Di Burma, sumber-sumber Kachin mengatakan bahwa mereka dibagi menjadi enam suku, yang disebut Jinghpaw, Lisu, Zaiwa, Lhaovo, Rawang, dan Lachid. Namun, pemerintah Myanmar mengakui dua belas kebangsaan etnis yang berbeda dalam "etnis utama" Kachin - mungkin dalam upaya untuk memecah dan memerintah populasi minoritas yang besar dan sering berperang ini.

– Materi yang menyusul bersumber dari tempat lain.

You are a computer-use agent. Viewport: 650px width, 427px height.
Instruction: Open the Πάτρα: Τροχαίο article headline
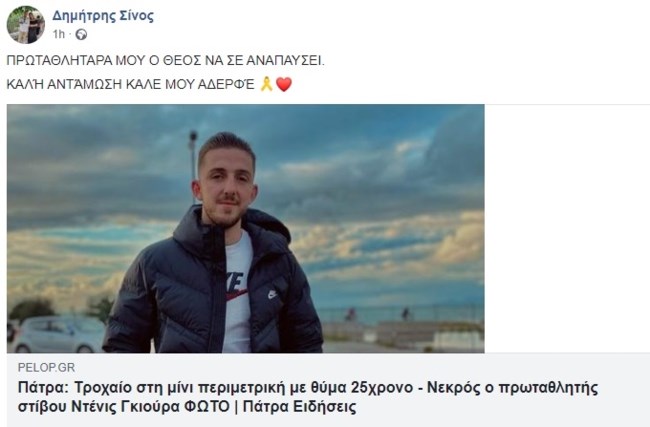(x=308, y=397)
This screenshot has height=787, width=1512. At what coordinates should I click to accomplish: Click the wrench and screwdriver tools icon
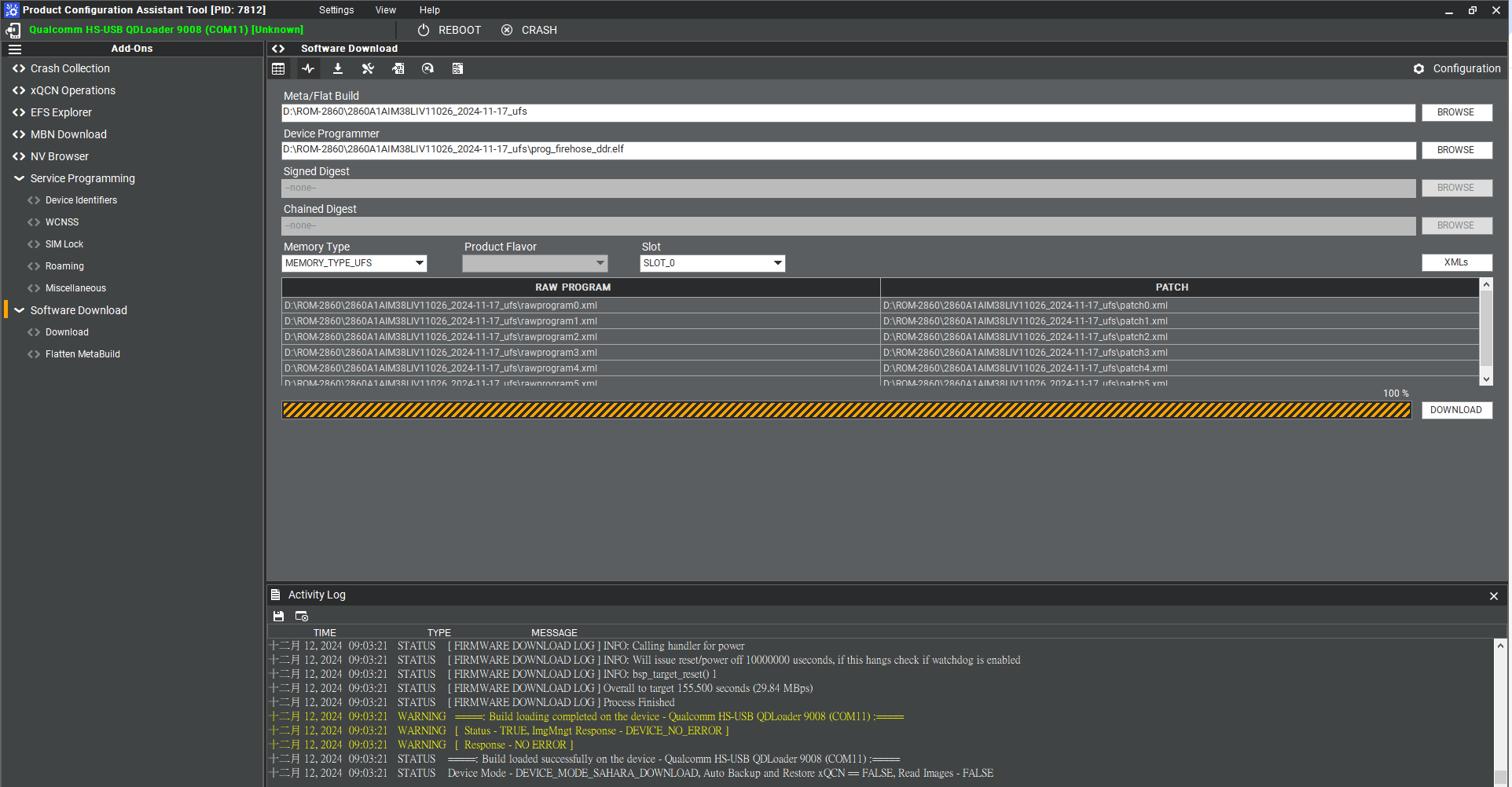368,69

Secara historis, leluhur orang-orang Kachin berasal dari Dataran Tinggi Tibet, dan bermigrasi ke selatan, mencapai apa yang sekarang Myanmar mungkin hanya pada tahun 1400-an atau 1500-an. Mereka awalnya memiliki sistem kepercayaan animisme, yang juga menampilkan pemujaan leluhur. Namun, pada awal tahun 1860-an, para misionaris Kristen Inggris dan Amerika mulai bekerja di daerah-daerah Kachin di Burma Hulu dan India, mencoba untuk mengubah Kachin menjadi Baptisan dan agama Protestan lainnya. Saat ini, hampir semua orang Kachin di Burma mengidentifikasi diri sebagai orang Kristen. Beberapa sumber memberikan persentase orang Kristen hingga 99 persen dari populasi. Ini adalah aspek lain dari budaya Kachin modern yang menempatkan mereka berselisih dengan mayoritas Buddhis di Myanmar.

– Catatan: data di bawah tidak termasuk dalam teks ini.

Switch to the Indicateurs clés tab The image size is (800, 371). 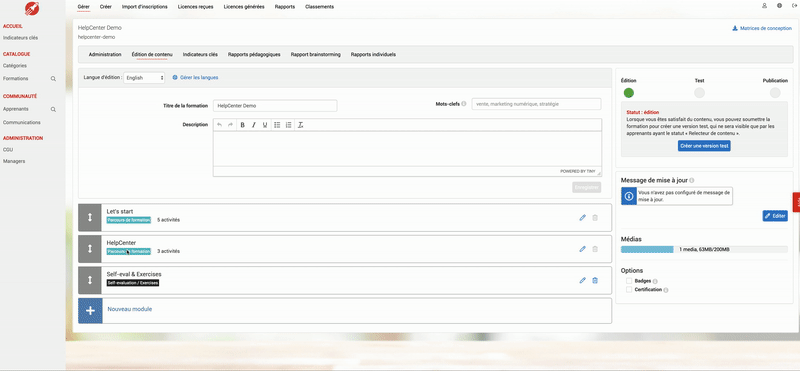coord(200,55)
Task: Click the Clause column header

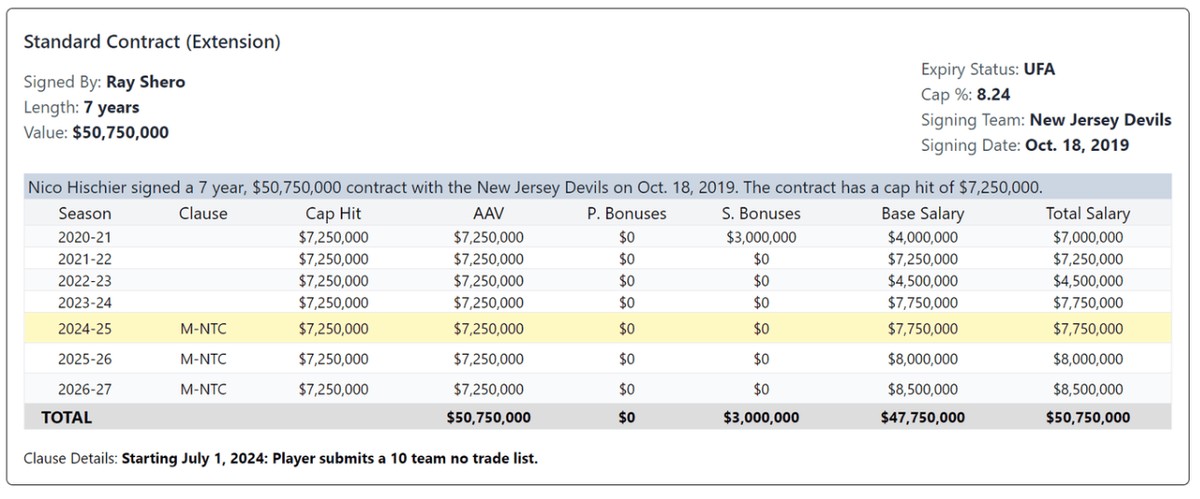Action: point(203,213)
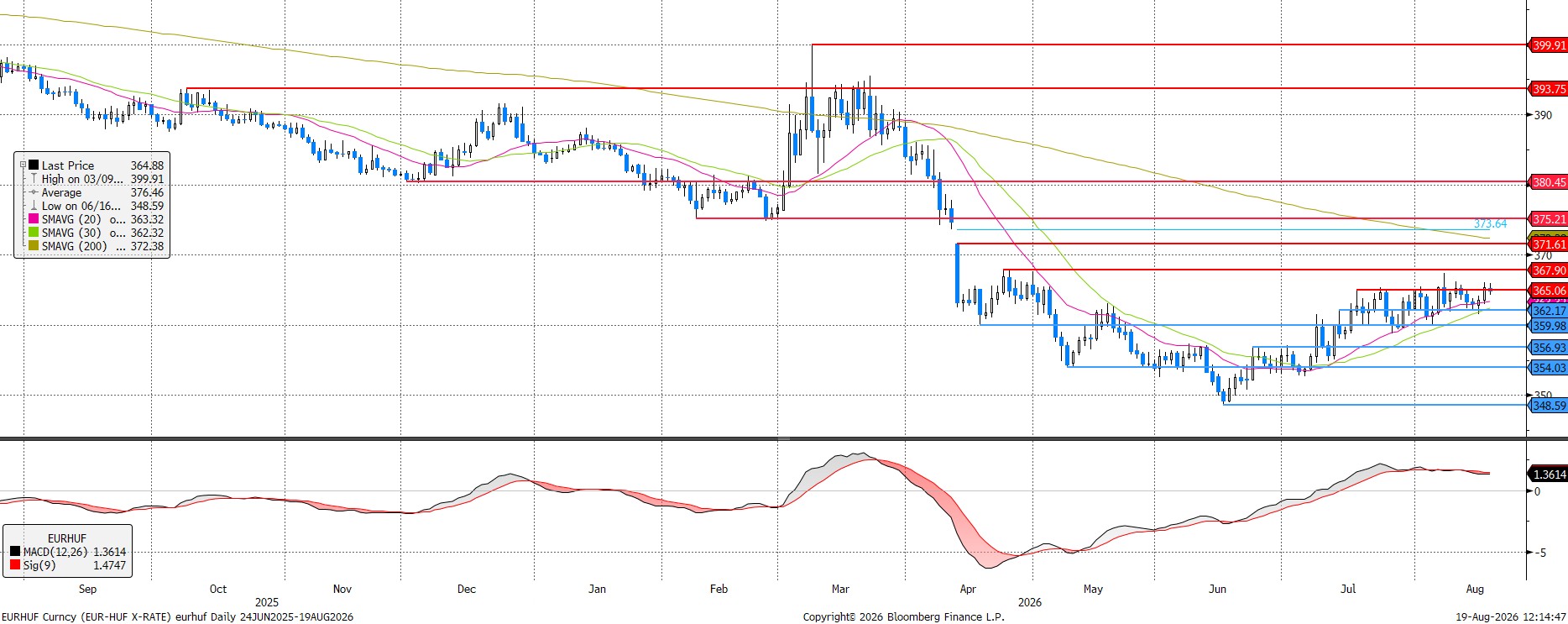Click the EURHUF MACD legend title
This screenshot has width=1568, height=624.
[x=66, y=538]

Terlepas dari ketaatan mereka pada agama Kristen, sebagian besar Kachin terus mengamati hari libur dan ritual pra-Kristen, yang telah digunakan kembali sebagai perayaan "folkloric". Banyak juga yang terus melakukan ritual harian untuk menenangkan roh-roh yang tinggal di alam, untuk meminta keberuntungan dalam menanam tanaman atau mengobarkan perang, di antara hal-hal lain.

Para antropolog mencatat bahwa orang-orang Kachin terkenal karena beberapa keterampilan atau atribut. Mereka pejuang yang sangat disiplin, fakta bahwa pemerintah kolonial Inggris mengambil keuntungan ketika merekrut sejumlah besar orang Kachin ke dalam tentara kolonial. Mereka juga memiliki pengetahuan yang mengesankan tentang keterampilan utama seperti bertahan hidup di hutan dan penyembuhan herbal menggunakan bahan tanaman lokal. Di sisi damai, Kachin juga terkenal karena hubungan yang sangat rumit di antara klan dan suku yang berbeda dalam kelompok etnis, dan juga karena keterampilan mereka sebagai pengrajin dan pengrajin.

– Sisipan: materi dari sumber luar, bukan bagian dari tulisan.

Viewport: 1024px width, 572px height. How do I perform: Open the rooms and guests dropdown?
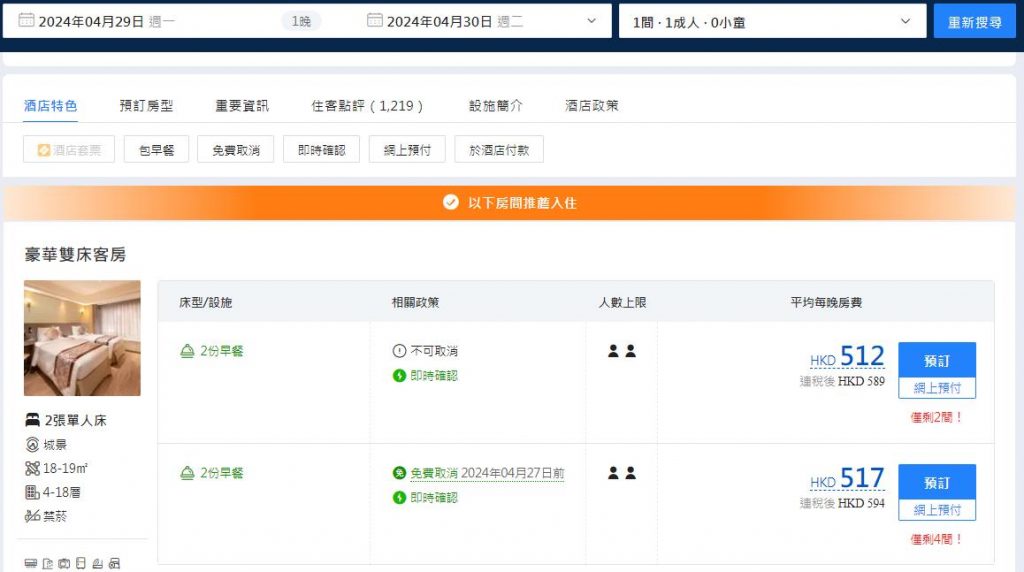coord(771,21)
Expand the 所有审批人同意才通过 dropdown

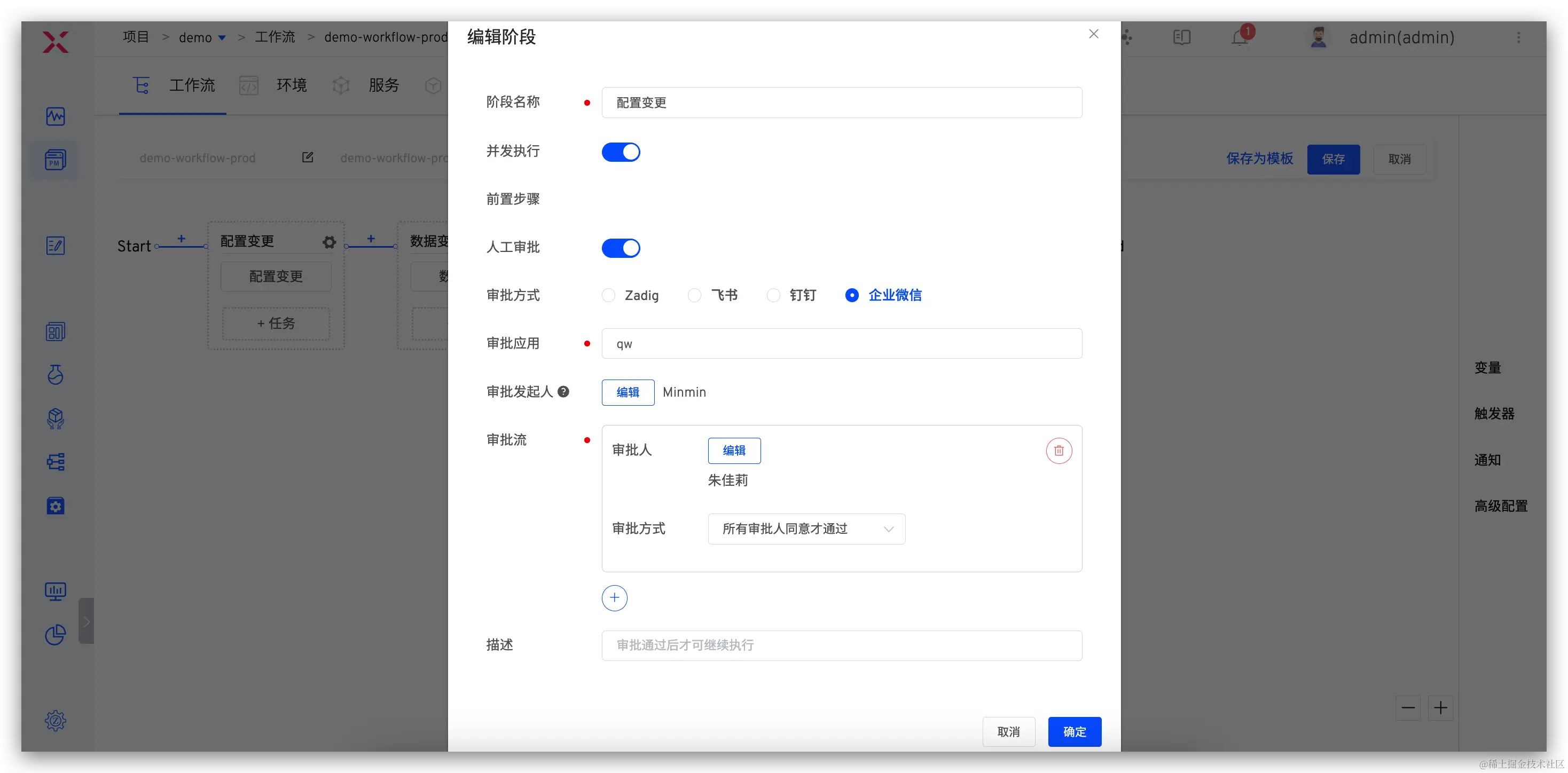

Ketika penjajah Inggris menegosiasikan kemerdekaan untuk Burma pada pertengahan abad ke-20, Kachin tidak memiliki wakil di meja. Ketika Burma mencapai kemerdekaannya pada tahun 1948, rakyat Kachin mendapatkan negara Kachin mereka sendiri, bersama dengan jaminan bahwa mereka akan diberi otonomi daerah yang signifikan. Tanah mereka kaya akan sumber daya alam, termasuk kayu tropis, emas, dan batu giok.


Namun, pemerintah pusat terbukti lebih intervensi daripada yang dijanjikan. Pemerintah ikut campur dalam urusan Kachin, sementara juga merampas wilayah dana pembangunan dan membiarkannya bergantung pada produksi bahan baku untuk pendapatan utamanya. Muak dengan hal-hal yang mengguncang, para pemimpin Kachin yang militan membentuk Tentara Kemerdekaan Kachin (KIA) pada awal 1960-an, dan memulai perang gerilya melawan pemerintah. Para pejabat Burma selalu menuduh bahwa pemberontak Kachin mendanai gerakan mereka dengan menumbuhkan dan menjual opium ilegal - bukan sepenuhnya klaim yang tidak mungkin, mengingat posisi mereka di Segitiga Emas.

Bagaimanapun, perang berlanjut tanpa henti sampai gencatan senjata ditandatangani pada tahun 1994. Dalam beberapa tahun terakhir, pertempuran telah meningkat secara teratur meskipun negosiasi dan putaran gencatan senjata telah berulang kali. Aktivis hak asasi manusia telah mencatat kesaksian pelanggaran mengerikan orang Kachin oleh Burma, dan kemudian tentara Myanmar. Eksekusi perampokan, pemerkosaan, dan ringkasan termasuk di antara tuduhan yang ditujukan terhadap tentara. Sebagai akibat dari kekerasan dan pelanggaran, populasi besar etnis Kachin terus tinggal di kamp-kamp pengungsi di negara-negara Asia Tenggara yang berdekatan.